**Your tasks**:
**a)** Answer these questions from the wood seasoning text.
(i) What moisture value does wood reach in the unheated oak framed barn used as a woodstore?
(ii) About how long should be allowed for 1" thick timber to reach equilibrium?
(iii) About how long does drying a roughed out Cherry or Apple bowl in a carton of dry shavings take?
**b)** Revise the wood seasoning text starting at "To be safe, you" and ending at "and finish turning.", replacing "rough turned" with "roughed out".

**Given text**:
With difficult fine grained slow drying wood, such as Cherry or Apple, more protection is required. The best method is to put the roughed out bowl in a cardboard carton full of dry shavings, again in a warm room. The process will take 3 months or so. You will lose a percentage of these especially if they have a lot of sapwood in them.

The Seasoning Process

There is no such thing as a dry piece of wood. Every wood blank or finished turning will lose or absorb moisture from the air until it eventually reaches an equilibrium point with its surroundings.
The equilibrium point in, for example, your living room depends mostly on the average value of the relative humidity from month to month. If the atmosphere is very dry due to the central heating, then all the furniture and wooden objects in the room will lose water to the air until the percentage of water inside the wood drops to the value corresponding to the conditions. The percentage of water in the wood may get as low as 5% but there always will be some water left in there.
If you switch off the heating for a month or two and the air gets moister, then the wood will slowly gain water until the percentage water content achieves the value for an unheated room in a house which is typically 12%.
The equilibrium value in our woodstore which is an unheated oak framed barn is 15%. I can prove this by using an electronic moisture meter to measure the water content of the oak beams which have been "seasoning" there for 300 years, maybe more. They never get drier than 15% of water. Any piece of wood I put in the barn, be it initially sopping wet or dry as dust, will lose or gain water from the air until it gets to the 15% value (more or less).
Wood warps if its water content changes. It shrinks if it loses, and expands if it gains.

Seasoning wood is the process of drying out wood to achieve equilibrium with its intended final home. It can then be turned or made into furniture or whatever without fear of warping. It should be realized that wood does not season with time as the word suggests - it seasons with water loss. I am sure that if I was to cut a piece out of my oak beam and turn it into a bowl, it would warp if I took it into the house because it would change from 15% moisture content to about 8%. The fact that it has been "seasoned" for 300 years will not prevent it shrinking when it dries a bit. On the other hand I could dry out a piece of fresh green oak to 12% in a few weeks in a kiln, take it into the house, and expect it to absolutely stable in shape.
To be safe, you should store wood blanks, before turning them, for as long as possible in an atmosphere close to the intended final environment of the finished turning. This will ensure the minimum movement or warping in the finished piece and prevent splits. You should allow about 4 weeks for 1" thick timber to achieve equilibrium. Less time is needed if the moisture content of the blank is already close to the final value. Fine grain wood takes longer than coarse grain to achieve equilibrium. Bowls should be rough turned to 1" thickness or so and stored before re-mounting and finish turning.
Wax coating of end grain is essential to prevent splits in blanks which are suddenly exposed to a dry atmosphere or to direct sunlight. On sunny days cover any timber you take away in your car.

Commercial logging is wasteful

The commercial method of processing wood is as follows.
(1) The trunk is trimmed on site (lots of lovely wood is left behind to be burnt) and trucked to the sawmill.

**Dataset rows**:
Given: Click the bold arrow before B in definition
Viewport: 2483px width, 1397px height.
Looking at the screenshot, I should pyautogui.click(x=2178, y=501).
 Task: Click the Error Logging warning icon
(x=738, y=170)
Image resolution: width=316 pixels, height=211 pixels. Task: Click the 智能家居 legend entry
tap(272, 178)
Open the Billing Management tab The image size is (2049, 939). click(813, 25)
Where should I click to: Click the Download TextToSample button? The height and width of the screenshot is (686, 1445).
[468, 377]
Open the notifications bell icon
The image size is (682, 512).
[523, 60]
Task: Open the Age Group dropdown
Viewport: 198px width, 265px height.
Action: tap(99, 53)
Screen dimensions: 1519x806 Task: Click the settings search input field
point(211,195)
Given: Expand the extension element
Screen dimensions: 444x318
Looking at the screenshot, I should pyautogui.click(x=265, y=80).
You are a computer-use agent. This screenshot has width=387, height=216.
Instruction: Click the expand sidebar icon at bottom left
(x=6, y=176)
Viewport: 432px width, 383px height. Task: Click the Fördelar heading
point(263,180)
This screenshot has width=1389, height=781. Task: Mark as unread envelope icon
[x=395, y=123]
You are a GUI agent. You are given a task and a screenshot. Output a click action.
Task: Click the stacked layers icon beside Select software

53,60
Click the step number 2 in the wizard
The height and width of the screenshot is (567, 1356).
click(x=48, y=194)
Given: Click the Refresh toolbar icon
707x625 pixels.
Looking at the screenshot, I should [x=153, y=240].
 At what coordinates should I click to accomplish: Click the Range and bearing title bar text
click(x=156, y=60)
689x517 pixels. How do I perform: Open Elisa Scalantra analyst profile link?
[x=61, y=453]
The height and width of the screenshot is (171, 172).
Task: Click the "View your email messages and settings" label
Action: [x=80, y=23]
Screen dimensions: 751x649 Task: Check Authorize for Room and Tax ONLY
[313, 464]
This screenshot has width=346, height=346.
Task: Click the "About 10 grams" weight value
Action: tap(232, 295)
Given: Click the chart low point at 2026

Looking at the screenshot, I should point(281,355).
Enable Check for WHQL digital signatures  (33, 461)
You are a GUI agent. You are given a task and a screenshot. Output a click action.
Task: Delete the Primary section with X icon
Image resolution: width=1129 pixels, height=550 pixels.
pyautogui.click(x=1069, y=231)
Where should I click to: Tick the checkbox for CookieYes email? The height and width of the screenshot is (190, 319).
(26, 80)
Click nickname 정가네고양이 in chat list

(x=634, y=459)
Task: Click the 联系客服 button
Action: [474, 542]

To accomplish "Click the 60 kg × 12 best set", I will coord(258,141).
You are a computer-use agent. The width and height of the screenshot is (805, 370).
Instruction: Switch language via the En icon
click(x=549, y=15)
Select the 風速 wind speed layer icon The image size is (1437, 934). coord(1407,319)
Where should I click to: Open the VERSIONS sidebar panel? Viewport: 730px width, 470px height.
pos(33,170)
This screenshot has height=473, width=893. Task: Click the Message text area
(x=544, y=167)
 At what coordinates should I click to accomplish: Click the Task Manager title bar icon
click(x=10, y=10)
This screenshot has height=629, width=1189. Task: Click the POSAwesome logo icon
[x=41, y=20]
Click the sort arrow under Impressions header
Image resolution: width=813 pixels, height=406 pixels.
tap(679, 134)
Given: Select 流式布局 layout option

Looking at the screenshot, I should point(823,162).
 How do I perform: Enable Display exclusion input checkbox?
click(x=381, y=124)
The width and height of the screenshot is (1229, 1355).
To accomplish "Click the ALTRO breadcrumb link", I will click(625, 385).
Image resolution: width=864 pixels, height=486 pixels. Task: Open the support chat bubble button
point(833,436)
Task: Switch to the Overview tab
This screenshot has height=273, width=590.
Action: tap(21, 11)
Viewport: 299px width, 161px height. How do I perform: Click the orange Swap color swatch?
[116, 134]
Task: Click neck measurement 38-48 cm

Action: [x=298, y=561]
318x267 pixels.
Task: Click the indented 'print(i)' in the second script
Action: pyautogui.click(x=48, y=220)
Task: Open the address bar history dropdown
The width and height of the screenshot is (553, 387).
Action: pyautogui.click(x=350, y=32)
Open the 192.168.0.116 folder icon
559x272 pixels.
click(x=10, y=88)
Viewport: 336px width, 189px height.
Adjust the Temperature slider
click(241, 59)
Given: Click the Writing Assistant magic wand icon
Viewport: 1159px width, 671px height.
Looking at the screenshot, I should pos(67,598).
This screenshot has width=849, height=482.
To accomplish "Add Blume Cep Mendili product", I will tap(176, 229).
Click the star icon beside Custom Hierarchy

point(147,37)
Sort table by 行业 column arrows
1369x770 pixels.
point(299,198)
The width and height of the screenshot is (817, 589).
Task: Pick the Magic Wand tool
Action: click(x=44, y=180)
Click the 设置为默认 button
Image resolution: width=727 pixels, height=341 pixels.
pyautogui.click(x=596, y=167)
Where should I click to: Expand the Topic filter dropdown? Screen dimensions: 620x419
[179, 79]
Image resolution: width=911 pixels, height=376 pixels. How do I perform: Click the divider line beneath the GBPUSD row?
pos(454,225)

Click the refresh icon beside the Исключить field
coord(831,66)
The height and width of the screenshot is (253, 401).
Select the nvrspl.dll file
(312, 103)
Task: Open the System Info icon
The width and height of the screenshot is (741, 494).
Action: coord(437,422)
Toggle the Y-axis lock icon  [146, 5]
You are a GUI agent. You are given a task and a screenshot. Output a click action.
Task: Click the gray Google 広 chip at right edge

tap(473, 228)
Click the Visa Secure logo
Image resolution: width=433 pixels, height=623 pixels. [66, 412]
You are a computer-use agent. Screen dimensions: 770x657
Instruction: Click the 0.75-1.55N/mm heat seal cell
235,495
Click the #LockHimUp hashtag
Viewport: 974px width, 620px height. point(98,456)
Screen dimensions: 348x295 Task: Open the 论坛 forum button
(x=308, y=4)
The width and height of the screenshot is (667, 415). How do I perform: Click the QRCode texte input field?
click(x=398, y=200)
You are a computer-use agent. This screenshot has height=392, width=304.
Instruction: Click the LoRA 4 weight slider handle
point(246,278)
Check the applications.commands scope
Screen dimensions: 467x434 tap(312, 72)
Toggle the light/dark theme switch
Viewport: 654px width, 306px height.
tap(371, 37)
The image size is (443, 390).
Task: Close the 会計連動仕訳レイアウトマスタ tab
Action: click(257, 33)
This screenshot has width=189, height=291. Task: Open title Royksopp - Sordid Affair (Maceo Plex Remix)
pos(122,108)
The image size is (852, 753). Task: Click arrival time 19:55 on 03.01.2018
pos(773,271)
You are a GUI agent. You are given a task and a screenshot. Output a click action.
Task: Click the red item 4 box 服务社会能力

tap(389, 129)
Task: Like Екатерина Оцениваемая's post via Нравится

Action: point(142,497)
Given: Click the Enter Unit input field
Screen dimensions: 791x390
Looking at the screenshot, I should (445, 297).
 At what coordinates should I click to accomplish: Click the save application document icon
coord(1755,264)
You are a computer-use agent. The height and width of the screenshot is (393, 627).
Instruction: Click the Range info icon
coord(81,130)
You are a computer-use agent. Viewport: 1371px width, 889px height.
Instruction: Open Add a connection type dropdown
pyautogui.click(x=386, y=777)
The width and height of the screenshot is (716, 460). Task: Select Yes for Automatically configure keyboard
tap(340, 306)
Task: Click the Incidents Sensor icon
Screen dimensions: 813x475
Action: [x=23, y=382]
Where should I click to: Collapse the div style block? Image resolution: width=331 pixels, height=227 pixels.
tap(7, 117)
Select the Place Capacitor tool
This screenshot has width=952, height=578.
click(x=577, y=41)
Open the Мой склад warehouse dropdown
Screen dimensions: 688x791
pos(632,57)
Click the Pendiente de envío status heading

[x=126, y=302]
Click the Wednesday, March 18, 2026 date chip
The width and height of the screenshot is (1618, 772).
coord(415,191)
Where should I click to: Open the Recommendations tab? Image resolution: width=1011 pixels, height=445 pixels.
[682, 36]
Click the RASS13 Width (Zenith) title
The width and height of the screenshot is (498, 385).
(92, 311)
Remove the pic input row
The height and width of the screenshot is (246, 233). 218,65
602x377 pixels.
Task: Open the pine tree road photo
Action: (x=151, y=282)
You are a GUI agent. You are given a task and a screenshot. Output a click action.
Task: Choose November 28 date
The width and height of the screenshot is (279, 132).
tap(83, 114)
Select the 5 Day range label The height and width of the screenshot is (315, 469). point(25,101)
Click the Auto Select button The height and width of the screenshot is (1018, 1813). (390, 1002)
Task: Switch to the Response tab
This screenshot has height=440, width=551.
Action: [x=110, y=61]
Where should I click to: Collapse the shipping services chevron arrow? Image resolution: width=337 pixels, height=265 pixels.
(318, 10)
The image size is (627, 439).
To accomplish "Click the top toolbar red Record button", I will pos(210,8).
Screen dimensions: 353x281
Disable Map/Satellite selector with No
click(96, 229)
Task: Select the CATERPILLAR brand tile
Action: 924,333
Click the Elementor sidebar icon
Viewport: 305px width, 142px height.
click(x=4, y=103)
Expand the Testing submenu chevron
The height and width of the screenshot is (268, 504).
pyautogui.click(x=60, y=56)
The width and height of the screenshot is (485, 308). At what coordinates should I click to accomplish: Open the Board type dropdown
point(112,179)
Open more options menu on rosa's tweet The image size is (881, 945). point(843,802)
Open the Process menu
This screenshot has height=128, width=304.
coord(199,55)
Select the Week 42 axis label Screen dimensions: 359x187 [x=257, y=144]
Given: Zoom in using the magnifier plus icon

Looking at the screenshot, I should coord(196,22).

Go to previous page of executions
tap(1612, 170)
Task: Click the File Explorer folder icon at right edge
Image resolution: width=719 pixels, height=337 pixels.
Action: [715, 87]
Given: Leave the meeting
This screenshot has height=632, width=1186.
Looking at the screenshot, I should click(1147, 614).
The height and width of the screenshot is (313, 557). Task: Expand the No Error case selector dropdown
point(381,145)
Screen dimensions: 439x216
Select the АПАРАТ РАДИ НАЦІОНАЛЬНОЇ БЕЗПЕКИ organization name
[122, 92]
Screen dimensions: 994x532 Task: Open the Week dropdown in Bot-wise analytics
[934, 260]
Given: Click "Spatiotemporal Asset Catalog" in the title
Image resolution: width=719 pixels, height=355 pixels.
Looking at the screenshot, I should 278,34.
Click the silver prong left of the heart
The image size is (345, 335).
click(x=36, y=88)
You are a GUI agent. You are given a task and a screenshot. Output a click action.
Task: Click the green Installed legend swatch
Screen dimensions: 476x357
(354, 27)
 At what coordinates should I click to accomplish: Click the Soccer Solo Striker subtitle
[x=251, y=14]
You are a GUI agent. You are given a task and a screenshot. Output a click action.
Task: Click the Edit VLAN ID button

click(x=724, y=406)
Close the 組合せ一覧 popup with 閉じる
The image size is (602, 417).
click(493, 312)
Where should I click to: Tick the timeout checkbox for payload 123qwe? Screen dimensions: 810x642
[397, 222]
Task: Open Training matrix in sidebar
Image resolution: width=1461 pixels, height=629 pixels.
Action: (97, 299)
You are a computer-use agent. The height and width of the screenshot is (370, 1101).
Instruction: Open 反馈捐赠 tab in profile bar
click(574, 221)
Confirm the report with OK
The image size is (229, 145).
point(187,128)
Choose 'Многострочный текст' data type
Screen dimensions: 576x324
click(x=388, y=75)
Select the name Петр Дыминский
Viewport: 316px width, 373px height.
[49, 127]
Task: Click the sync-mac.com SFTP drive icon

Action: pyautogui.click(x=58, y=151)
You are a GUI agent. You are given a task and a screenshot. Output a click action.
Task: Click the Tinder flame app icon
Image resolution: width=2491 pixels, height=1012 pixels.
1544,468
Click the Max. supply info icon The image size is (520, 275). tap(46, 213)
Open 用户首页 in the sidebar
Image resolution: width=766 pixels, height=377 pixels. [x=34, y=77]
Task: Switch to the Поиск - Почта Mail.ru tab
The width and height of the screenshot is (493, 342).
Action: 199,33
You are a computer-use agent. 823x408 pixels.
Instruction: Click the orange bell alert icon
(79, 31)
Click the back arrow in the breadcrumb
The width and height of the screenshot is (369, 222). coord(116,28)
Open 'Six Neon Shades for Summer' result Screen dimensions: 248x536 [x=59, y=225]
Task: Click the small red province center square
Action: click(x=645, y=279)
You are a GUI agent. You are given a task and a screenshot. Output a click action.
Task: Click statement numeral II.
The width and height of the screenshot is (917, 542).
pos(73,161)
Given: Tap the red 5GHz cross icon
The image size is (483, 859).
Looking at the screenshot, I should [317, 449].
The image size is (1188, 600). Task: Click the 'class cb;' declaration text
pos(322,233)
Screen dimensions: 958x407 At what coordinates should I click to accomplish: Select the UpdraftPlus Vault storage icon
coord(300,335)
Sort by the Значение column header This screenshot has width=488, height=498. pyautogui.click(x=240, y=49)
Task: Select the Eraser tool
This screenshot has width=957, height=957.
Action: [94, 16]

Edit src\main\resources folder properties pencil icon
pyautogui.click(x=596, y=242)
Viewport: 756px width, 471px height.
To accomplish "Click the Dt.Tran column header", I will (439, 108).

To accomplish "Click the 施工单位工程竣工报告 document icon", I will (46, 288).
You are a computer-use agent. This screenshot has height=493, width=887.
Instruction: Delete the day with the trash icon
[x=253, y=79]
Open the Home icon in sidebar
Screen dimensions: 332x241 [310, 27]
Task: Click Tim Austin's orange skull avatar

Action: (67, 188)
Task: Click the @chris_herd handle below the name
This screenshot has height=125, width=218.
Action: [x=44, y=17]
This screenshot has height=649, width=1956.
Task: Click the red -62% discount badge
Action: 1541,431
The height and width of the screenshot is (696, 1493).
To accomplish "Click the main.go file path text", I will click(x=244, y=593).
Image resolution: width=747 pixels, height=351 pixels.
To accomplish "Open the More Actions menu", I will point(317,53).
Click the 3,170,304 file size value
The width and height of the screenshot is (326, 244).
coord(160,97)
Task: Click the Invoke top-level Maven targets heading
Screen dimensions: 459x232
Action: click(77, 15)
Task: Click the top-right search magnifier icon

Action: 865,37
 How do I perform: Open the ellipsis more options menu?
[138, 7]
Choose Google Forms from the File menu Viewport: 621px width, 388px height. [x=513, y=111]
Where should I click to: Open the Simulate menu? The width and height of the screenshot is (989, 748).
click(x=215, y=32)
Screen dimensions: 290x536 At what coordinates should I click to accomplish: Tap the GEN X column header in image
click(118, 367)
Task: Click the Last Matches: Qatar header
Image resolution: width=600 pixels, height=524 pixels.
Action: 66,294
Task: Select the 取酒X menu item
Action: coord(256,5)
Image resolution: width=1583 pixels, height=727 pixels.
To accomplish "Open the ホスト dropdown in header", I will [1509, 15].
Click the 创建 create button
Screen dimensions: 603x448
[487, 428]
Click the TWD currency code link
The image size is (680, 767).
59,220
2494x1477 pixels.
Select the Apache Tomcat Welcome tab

**Written answers**:
**a)**
(i) 15%
(ii) About 4 weeks
(iii) About 3 months

**b)**
To be safe, you should store wood blanks, before turning them, for as long as possible in an atmosphere close to the intended final environment of the finished turning. This will ensure the minimum movement or warping in the finished piece and prevent splits. You should allow about 4 weeks for 1" thick timber to achieve equilibrium. Less time is needed if the moisture content of the blank is already close to the final value. Fine grain wood takes longer than coarse grain to achieve equilibrium. Bowls should be roughed out to 1" thickness or so and stored before re-mounting and finish turning.